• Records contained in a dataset
━━━━━━━━━━━━━━━━━━━━

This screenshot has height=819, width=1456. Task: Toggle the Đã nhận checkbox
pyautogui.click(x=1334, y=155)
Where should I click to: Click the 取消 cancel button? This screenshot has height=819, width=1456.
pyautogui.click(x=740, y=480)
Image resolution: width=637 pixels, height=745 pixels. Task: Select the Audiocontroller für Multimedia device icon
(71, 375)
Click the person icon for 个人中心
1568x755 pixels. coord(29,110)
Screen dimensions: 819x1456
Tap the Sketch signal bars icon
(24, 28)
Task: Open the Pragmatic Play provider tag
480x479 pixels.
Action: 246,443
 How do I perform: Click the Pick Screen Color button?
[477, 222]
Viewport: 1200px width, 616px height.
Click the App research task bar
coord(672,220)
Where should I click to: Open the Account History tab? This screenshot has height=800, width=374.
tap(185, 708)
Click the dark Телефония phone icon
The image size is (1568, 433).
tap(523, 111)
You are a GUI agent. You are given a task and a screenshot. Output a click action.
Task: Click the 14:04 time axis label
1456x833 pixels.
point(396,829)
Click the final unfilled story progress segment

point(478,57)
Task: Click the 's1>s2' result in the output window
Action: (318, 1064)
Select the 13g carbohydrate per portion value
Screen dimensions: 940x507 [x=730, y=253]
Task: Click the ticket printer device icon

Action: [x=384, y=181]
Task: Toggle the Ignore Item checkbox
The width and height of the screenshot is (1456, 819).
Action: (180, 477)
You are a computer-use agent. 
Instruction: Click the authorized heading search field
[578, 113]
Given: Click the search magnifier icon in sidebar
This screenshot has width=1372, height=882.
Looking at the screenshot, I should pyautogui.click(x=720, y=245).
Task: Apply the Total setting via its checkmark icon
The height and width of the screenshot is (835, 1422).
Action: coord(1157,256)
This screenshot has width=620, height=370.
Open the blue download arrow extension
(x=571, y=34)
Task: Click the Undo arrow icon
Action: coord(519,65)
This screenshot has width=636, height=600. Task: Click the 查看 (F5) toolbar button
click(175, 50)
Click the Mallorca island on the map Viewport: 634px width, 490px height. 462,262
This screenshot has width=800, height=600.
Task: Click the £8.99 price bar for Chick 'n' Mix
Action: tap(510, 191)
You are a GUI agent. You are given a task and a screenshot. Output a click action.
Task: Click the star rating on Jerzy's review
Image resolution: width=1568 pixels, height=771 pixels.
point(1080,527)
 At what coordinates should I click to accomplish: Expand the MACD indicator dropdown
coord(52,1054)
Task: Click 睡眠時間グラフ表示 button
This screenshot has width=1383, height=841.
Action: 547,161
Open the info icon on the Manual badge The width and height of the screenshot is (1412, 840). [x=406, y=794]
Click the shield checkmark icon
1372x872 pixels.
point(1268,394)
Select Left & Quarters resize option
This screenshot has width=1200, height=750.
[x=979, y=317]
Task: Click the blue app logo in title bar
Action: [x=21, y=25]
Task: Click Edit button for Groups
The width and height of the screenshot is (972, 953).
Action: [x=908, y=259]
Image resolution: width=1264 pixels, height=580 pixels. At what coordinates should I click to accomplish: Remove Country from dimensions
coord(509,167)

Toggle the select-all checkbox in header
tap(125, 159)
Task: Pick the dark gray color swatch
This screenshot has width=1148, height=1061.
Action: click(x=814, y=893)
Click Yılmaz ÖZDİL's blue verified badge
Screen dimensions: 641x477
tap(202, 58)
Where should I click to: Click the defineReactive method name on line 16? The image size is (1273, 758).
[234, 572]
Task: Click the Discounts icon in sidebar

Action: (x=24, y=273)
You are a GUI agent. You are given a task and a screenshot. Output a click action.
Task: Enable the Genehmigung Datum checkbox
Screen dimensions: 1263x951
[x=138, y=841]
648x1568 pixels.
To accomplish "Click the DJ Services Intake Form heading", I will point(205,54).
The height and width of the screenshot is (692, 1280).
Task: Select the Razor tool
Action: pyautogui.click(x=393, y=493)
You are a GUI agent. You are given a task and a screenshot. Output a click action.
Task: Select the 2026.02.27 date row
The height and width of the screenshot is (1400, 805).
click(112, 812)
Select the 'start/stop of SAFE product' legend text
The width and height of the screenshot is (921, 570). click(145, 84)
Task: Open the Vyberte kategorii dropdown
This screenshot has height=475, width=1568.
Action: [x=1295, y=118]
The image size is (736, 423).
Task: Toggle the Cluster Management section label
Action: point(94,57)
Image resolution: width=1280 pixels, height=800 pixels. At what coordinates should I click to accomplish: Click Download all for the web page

━━━━━━━━━━━━━━━━━━━━

• Work instructions
Take the stretch of lines above from the one containing "Tap the Sketch signal bars icon" through the one containing "This screenshot has width=620, height=370." and repeat it exactly, adding no other line.

• Exercise solution
Tap the Sketch signal bars icon
(24, 28)
Task: Open the Pragmatic Play provider tag
480x479 pixels.
Action: 246,443
 How do I perform: Click the Pick Screen Color button?
[477, 222]
Viewport: 1200px width, 616px height.
Click the App research task bar
coord(672,220)
Where should I click to: Open the Account History tab? This screenshot has height=800, width=374.
tap(185, 708)
Click the dark Телефония phone icon
The image size is (1568, 433).
tap(523, 111)
You are a GUI agent. You are given a task and a screenshot. Output a click action.
Task: Click the 14:04 time axis label
1456x833 pixels.
point(396,829)
Click the final unfilled story progress segment

point(478,57)
Task: Click the 's1>s2' result in the output window
Action: (318, 1064)
Select the 13g carbohydrate per portion value
Screen dimensions: 940x507 [x=730, y=253]
Task: Click the ticket printer device icon

Action: [x=384, y=181]
Task: Toggle the Ignore Item checkbox
The width and height of the screenshot is (1456, 819).
Action: (180, 477)
You are a computer-use agent. 
Instruction: Click the authorized heading search field
[578, 113]
Given: Click the search magnifier icon in sidebar
This screenshot has width=1372, height=882.
Looking at the screenshot, I should pyautogui.click(x=720, y=245).
Task: Apply the Total setting via its checkmark icon
The height and width of the screenshot is (835, 1422).
Action: coord(1157,256)
This screenshot has width=620, height=370.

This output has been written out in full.